[MATERIAL FOR THIS EXERCISE]
....................
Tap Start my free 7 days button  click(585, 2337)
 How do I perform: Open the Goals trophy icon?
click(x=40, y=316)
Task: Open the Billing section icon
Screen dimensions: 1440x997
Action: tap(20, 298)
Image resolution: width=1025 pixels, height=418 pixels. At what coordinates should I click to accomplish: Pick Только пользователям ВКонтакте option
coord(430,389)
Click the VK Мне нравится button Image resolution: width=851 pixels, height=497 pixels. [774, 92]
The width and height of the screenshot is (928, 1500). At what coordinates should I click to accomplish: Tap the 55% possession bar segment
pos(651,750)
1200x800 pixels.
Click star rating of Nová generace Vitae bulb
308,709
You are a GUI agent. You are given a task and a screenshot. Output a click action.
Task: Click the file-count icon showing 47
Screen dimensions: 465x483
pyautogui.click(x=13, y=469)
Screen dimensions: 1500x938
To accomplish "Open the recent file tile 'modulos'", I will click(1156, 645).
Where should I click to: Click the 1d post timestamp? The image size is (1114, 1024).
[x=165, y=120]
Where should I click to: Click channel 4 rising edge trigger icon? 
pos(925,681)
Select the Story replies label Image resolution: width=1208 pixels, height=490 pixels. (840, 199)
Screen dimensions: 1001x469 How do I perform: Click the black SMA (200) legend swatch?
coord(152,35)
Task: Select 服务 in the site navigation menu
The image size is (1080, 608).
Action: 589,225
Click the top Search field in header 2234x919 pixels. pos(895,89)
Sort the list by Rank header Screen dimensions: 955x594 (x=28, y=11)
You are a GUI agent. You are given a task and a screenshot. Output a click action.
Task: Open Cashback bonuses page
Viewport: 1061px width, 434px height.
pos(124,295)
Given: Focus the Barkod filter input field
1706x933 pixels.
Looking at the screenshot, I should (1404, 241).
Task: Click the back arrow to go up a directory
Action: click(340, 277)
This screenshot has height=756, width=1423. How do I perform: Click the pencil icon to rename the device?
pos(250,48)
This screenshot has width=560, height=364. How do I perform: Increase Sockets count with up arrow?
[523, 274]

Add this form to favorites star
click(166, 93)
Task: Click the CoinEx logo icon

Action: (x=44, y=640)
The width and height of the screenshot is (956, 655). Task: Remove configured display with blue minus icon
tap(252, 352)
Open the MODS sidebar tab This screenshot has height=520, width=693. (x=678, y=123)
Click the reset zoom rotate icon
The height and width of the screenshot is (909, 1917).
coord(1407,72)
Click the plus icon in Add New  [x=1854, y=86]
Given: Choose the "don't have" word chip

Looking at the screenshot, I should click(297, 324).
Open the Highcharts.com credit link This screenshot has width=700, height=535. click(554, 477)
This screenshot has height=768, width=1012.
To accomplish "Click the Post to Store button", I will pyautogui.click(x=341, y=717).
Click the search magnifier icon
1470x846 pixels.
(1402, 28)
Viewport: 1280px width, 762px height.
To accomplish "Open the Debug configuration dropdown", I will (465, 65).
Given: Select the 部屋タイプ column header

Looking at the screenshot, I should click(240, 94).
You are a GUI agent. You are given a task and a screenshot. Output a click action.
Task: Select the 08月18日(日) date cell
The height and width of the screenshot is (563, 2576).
....................
[WHAT YOU SHOULD DO] Word for word, write out all of the entries again.

[OUTPUT FOR THIS TASK]
Tap Start my free 7 days button  click(585, 2337)
 How do I perform: Open the Goals trophy icon?
click(x=40, y=316)
Task: Open the Billing section icon
Screen dimensions: 1440x997
Action: tap(20, 298)
Image resolution: width=1025 pixels, height=418 pixels. At what coordinates should I click to accomplish: Pick Только пользователям ВКонтакте option
coord(430,389)
Click the VK Мне нравится button Image resolution: width=851 pixels, height=497 pixels. [774, 92]
The width and height of the screenshot is (928, 1500). At what coordinates should I click to accomplish: Tap the 55% possession bar segment
pos(651,750)
1200x800 pixels.
Click star rating of Nová generace Vitae bulb
308,709
You are a GUI agent. You are given a task and a screenshot. Output a click action.
Task: Click the file-count icon showing 47
Screen dimensions: 465x483
pyautogui.click(x=13, y=469)
Screen dimensions: 1500x938
To accomplish "Open the recent file tile 'modulos'", I will click(1156, 645).
Where should I click to: Click the 1d post timestamp? The image size is (1114, 1024).
[x=165, y=120]
Where should I click to: Click channel 4 rising edge trigger icon? 
pos(925,681)
Select the Story replies label Image resolution: width=1208 pixels, height=490 pixels. (840, 199)
Screen dimensions: 1001x469 How do I perform: Click the black SMA (200) legend swatch?
coord(152,35)
Task: Select 服务 in the site navigation menu
The image size is (1080, 608).
Action: 589,225
Click the top Search field in header 2234x919 pixels. pos(895,89)
Sort the list by Rank header Screen dimensions: 955x594 (x=28, y=11)
You are a GUI agent. You are given a task and a screenshot. Output a click action.
Task: Open Cashback bonuses page
Viewport: 1061px width, 434px height.
pos(124,295)
Given: Focus the Barkod filter input field
1706x933 pixels.
Looking at the screenshot, I should (1404, 241).
Task: Click the back arrow to go up a directory
Action: click(340, 277)
This screenshot has height=756, width=1423. How do I perform: Click the pencil icon to rename the device?
pos(250,48)
This screenshot has width=560, height=364. How do I perform: Increase Sockets count with up arrow?
[523, 274]

Add this form to favorites star
click(166, 93)
Task: Click the CoinEx logo icon

Action: (x=44, y=640)
The width and height of the screenshot is (956, 655). Task: Remove configured display with blue minus icon
tap(252, 352)
Open the MODS sidebar tab This screenshot has height=520, width=693. (x=678, y=123)
Click the reset zoom rotate icon
The height and width of the screenshot is (909, 1917).
coord(1407,72)
Click the plus icon in Add New  [x=1854, y=86]
Given: Choose the "don't have" word chip

Looking at the screenshot, I should click(297, 324).
Open the Highcharts.com credit link This screenshot has width=700, height=535. click(554, 477)
This screenshot has height=768, width=1012.
To accomplish "Click the Post to Store button", I will pyautogui.click(x=341, y=717).
Click the search magnifier icon
1470x846 pixels.
(1402, 28)
Viewport: 1280px width, 762px height.
To accomplish "Open the Debug configuration dropdown", I will (465, 65).
Given: Select the 部屋タイプ column header

Looking at the screenshot, I should click(240, 94).
You are a GUI agent. You are given a task and a screenshot. Output a click action.
Task: Select the 08月18日(日) date cell
The height and width of the screenshot is (563, 2576).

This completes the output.